Il y aurait donc lieu de mettre en place en Israël
une formule explicitement destinée aux athées et aux agnostiques, permettant le
passage à l’identité juive – et donc donnant droit à la Loi du Retour – mais
n’impliquant pas de conversion au sens religieux du terme. Cela passerait par
une certaine connaissance de la Torah, du Talmud et d’autres grands textes de
l’épopée juive depuis l’Antiquité jusqu’à nos jours.
En plus de cela il faudrait exiger des nouveaux
immigrants un serment d’allégeance à l’esprit et à la lettre de la Déclaration
d’Indépendance de l’État d’Israël.
[1] La loi du retour votée le 5 juillet 1950 par la Knesset accorde
l’immigration à tout Juif et à sa famille proche de s’établir en Israël. Ceci à
condition que le candidat ne soit pas hostile au peuple juif, qu’il ne risque
pas de porter atteinte à la salubrité publique ni à la sécurité de l’État, et
qu’il n’ait pas un passé criminel susceptible de troubler l’ordre public.
3 commentaires:
quelques soient les réserves que l'on peut avoir sur le comportement actuel des Juifs-Américains, ils font partis du peuple juif.

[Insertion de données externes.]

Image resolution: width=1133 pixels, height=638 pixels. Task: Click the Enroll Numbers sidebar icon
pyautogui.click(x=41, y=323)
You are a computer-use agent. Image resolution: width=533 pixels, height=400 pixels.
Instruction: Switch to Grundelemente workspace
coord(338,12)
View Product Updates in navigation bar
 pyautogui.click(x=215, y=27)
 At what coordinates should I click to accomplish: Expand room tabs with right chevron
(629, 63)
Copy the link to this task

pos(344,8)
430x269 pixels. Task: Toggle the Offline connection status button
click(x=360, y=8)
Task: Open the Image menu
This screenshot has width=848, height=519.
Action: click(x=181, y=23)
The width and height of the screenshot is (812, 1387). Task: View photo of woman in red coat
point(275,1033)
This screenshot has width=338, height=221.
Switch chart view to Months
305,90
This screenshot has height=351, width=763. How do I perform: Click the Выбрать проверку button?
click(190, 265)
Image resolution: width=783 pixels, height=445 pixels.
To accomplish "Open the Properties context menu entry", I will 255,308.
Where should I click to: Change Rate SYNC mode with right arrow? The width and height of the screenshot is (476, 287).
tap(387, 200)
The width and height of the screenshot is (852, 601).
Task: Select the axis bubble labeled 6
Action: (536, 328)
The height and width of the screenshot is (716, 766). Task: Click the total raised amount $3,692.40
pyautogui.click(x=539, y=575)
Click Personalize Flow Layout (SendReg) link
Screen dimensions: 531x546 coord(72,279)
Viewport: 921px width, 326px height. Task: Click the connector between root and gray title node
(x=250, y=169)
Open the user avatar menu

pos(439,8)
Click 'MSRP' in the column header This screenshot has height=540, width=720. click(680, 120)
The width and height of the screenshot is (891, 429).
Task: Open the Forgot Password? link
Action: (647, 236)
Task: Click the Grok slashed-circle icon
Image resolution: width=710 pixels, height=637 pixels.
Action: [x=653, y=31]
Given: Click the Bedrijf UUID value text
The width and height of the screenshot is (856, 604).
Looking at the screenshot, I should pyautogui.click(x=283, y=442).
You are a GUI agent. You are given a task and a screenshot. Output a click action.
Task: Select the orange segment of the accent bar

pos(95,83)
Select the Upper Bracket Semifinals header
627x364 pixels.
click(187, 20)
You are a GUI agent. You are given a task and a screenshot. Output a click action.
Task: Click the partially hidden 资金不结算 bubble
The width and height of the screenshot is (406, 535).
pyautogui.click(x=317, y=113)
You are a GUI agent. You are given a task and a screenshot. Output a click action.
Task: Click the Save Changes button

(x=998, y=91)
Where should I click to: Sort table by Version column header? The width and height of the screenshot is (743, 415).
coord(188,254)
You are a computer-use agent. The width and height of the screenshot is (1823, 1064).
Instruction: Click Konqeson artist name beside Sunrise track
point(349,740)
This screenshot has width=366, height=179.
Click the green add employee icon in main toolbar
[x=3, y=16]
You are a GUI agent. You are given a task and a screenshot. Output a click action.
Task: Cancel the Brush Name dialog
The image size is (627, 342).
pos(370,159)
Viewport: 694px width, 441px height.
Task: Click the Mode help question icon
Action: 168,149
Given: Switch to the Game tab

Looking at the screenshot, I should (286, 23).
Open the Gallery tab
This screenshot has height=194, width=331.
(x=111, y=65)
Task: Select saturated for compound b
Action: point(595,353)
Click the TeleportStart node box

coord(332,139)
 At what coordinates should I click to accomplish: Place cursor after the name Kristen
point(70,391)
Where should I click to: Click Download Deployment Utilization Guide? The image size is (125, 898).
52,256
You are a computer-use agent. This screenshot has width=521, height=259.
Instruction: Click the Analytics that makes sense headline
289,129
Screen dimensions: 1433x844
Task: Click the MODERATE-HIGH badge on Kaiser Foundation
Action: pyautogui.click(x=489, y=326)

Après tout, ils sont DANS l'histoire du judaïsme alors que les ultra-orthodoxes ne se rendent même pas compte de la résurrection véritablement miraculeuse d'Israël.
Article très intéressant qui cependant, ne traite pas de ces Européens juifs fuyant la Shoah, qui se sont trouvés un temps en Palestine , ont bénéficié d'un passeport israélien à partir de la création de l'État hébreu, et pourtant n'ont eu de cesse de retourner dans leur patrie européenne d'origine, aussitôt qu'ils en ont eu la possibilité.
De même qu'il serait intéressant de savoir combien de ces Juifs de la diaspora ayant accompli leur alyah en bénéficiant de la Loi de Retour, rebutés par le changement de mode de vie que cela leur a imposé, ont préféré mettre fin à leur Retour par un retour à la case départ, sans doute moins glorieux, mais plus en adéquation avec leur identité culturelle.
Il y a actuellement 7 millions de juifs, toutes tendances confondues, en Israël. Au départ de l’état, en 1948, il y en avait 800.000, quel progrès !!